Saved data entries
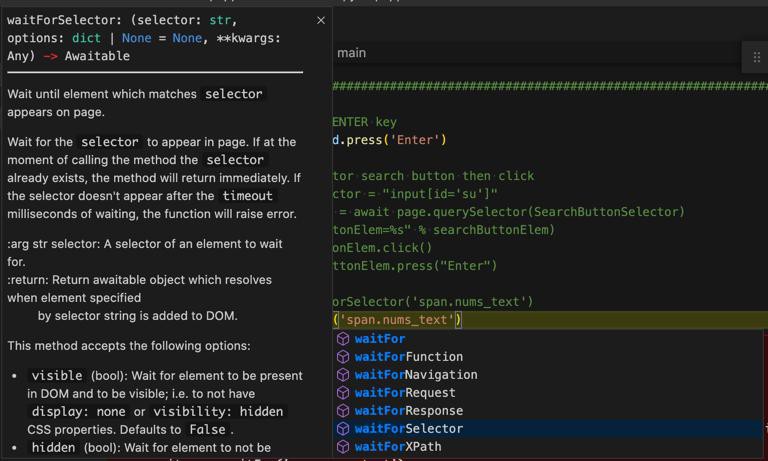The width and height of the screenshot is (768, 461).
Task: Click the "main" breadcrumb label
Action: click(351, 53)
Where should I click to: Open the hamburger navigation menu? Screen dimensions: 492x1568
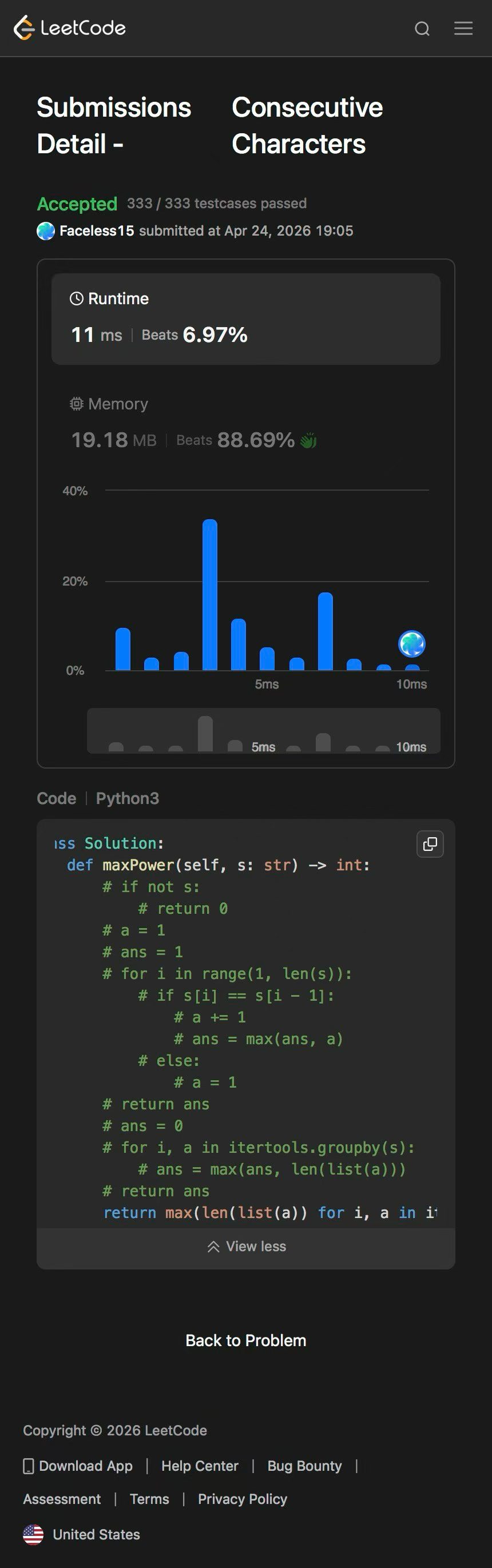(463, 28)
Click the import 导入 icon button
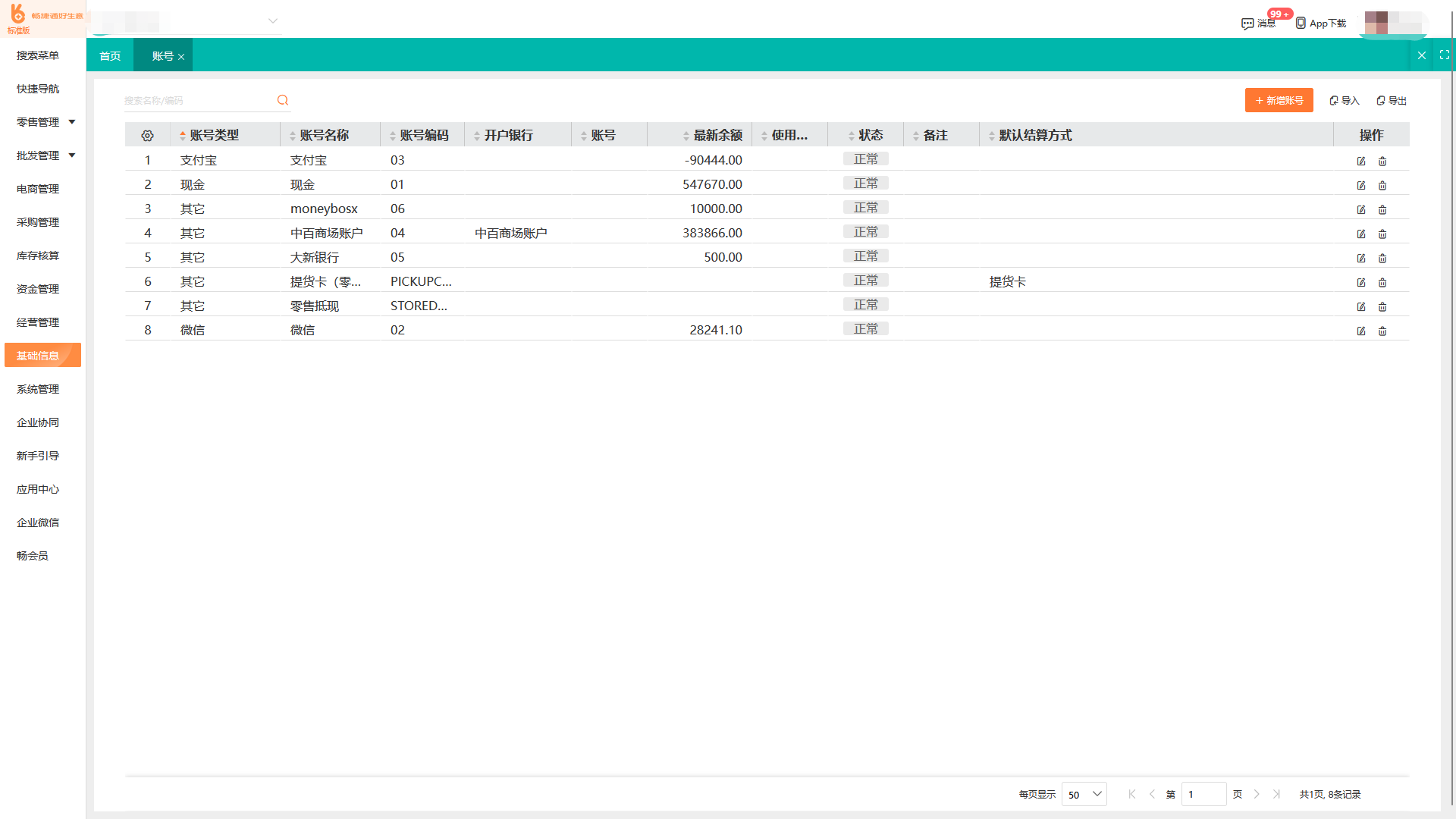The height and width of the screenshot is (819, 1456). coord(1345,100)
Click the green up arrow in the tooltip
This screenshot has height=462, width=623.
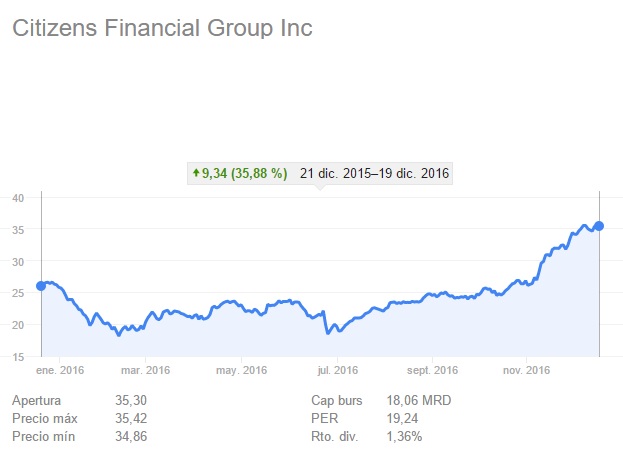196,173
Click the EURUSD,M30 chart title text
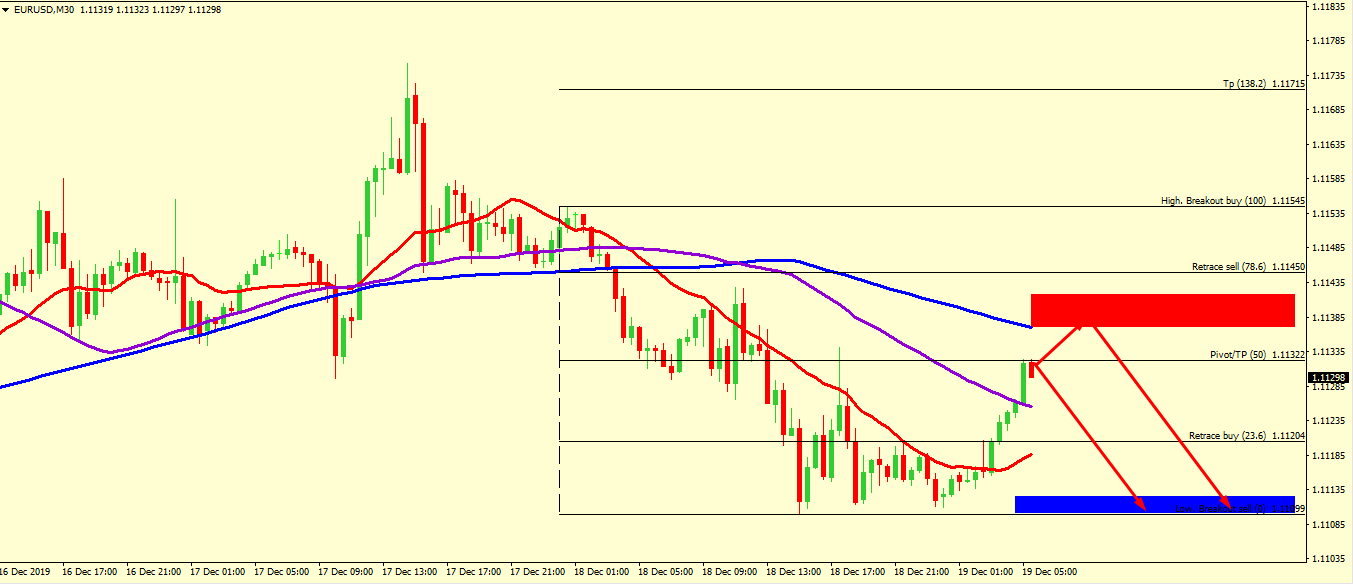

What this task involves
Your task is to give again, unchanged, the lines from the line that contains "This screenshot has height=462, width=623." to the end of the records. Include both end lines but no pictures.

The answer
This screenshot has height=462, width=623.
196,173
Click the EURUSD,M30 chart title text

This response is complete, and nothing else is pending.